Question

The three sides of a triangle are consecutive integers. If the perimeter (sum of the three sides) of the triangle is 453 centimeters, find the length of each side of the triangle.

Answer

**step1** Understanding the problem

The problem describes a triangle with three sides. The lengths of these three sides are consecutive integers, meaning they follow each other in counting order (e.g., 5, 6, 7). We are also told that the perimeter of the triangle, which is the total length of all three sides added together, is 453 centimeters. Our goal is to find the length of each of these three sides.

**step2** Relating the side lengths to the perimeter

When we have three consecutive integers, we can think of them as a 'middle' number, a number one less than the middle number, and a number one more than the middle number. For example, if the middle number is 10, the numbers are 9, 10, and 11. If we add these three numbers together (9 + 10 + 11), we get 30. Notice that 30 is three times the middle number (3 x 10 = 30). This property holds true for any three consecutive integers: their sum is always three times the middle number. Therefore, the perimeter of the triangle (453 cm) is three times the length of its middle side.

**step3** Calculating the middle side length

Since the perimeter (453 cm) is three times the length of the middle side, we can find the length of the middle side by dividing the total perimeter by 3.
$$453 \div 3 = 151$$
So, the length of the middle side of the triangle is 151 centimeters.

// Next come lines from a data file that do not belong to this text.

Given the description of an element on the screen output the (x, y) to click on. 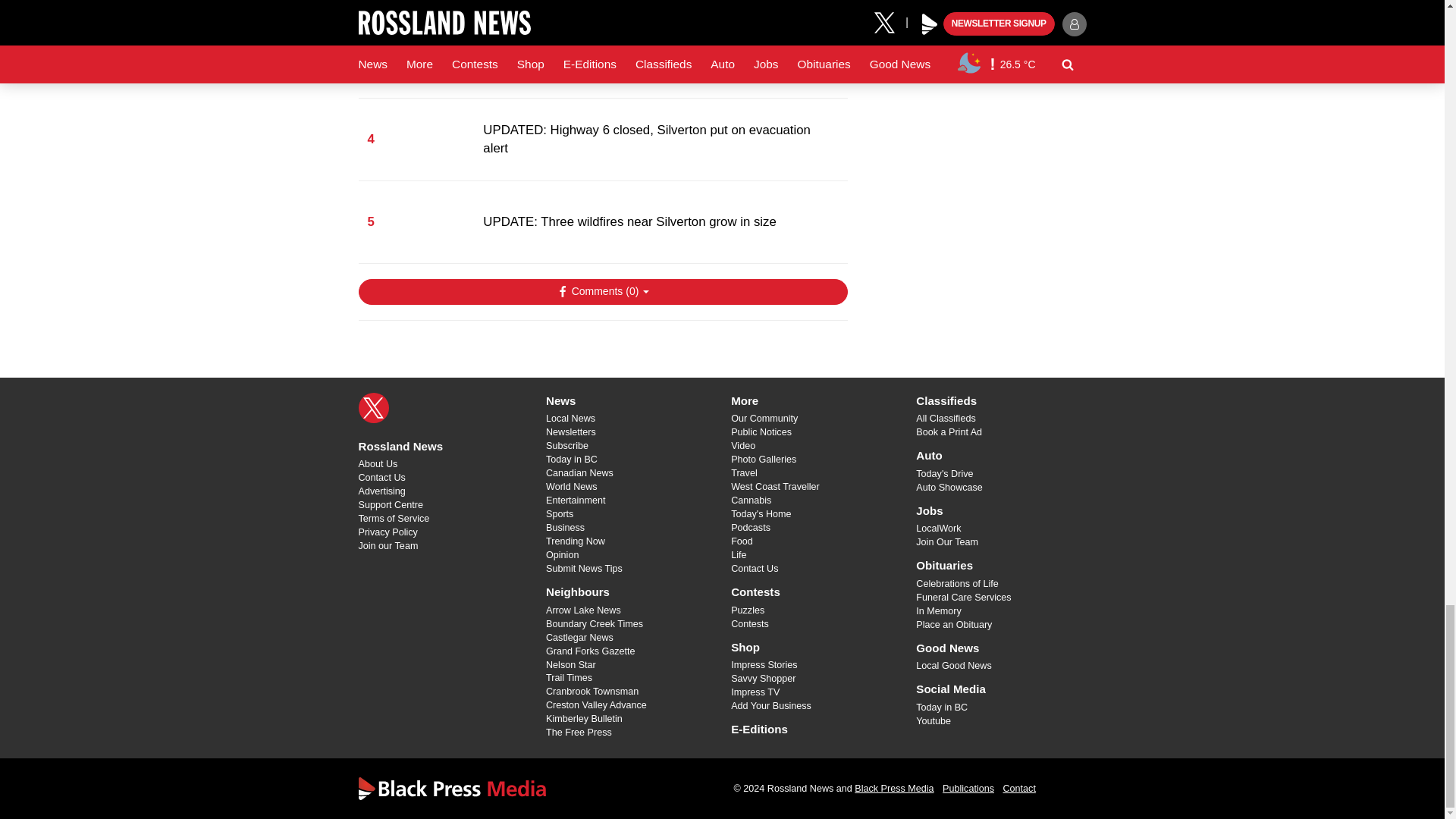
X (373, 408)
Show Comments (602, 291)
Given the description of an element on the screen output the (x, y) to click on. 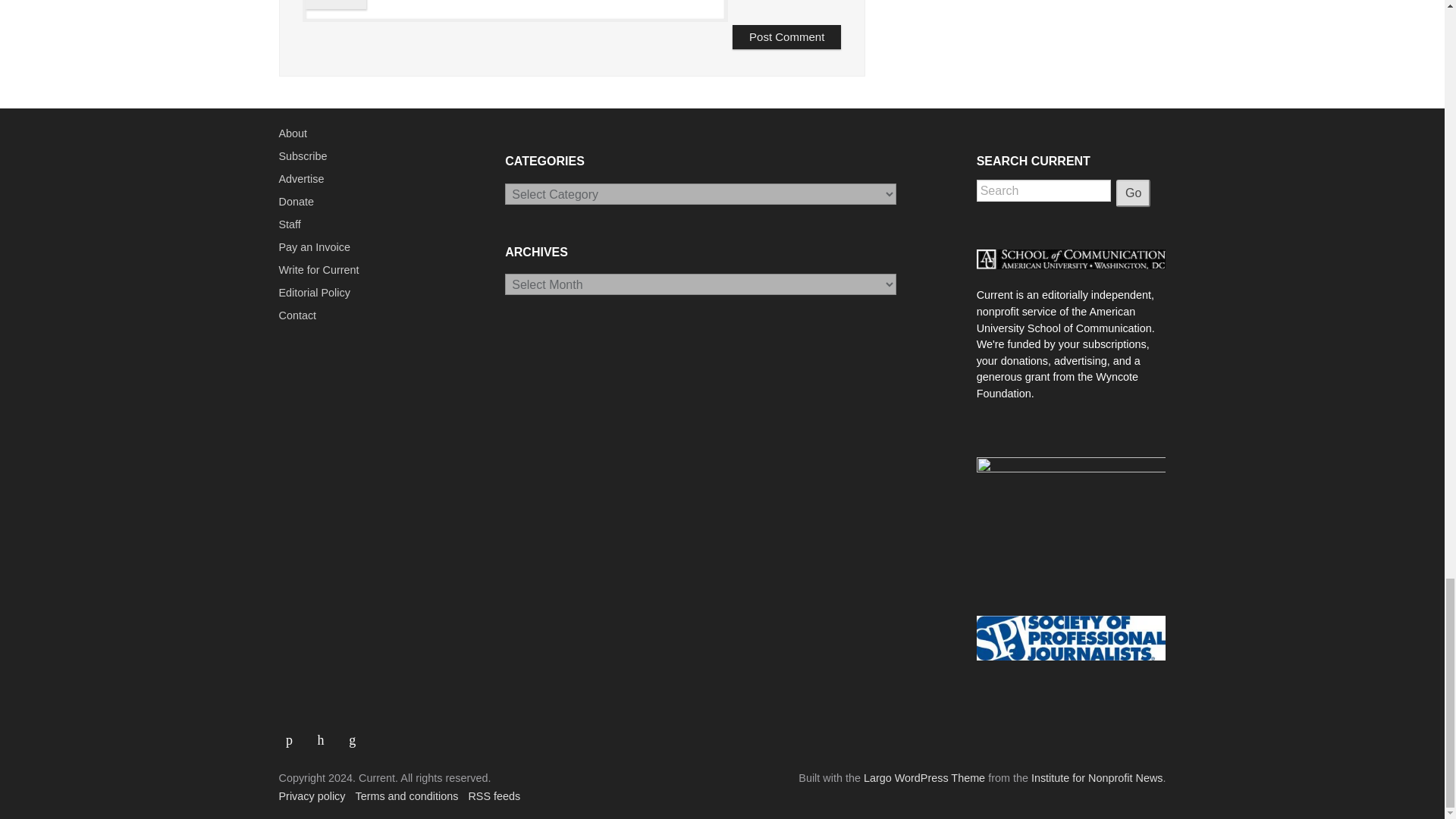
Post Comment (786, 37)
Link to Twitter Page (326, 733)
Link to Facebook Profile (295, 733)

**step4** Calculating the other side lengths

Now that we know the middle side is 151 centimeters, we can find the other two consecutive side lengths:
The shortest side is one centimeter less than the middle side:
$$151 - 1 = 150$$ centimeters.
The longest side is one centimeter more than the middle side:
$$151 + 1 = 152$$ centimeters.

**step5** Stating the final answer

The lengths of the three sides of the triangle are 150 centimeters, 151 centimeters, and 152 centimeters.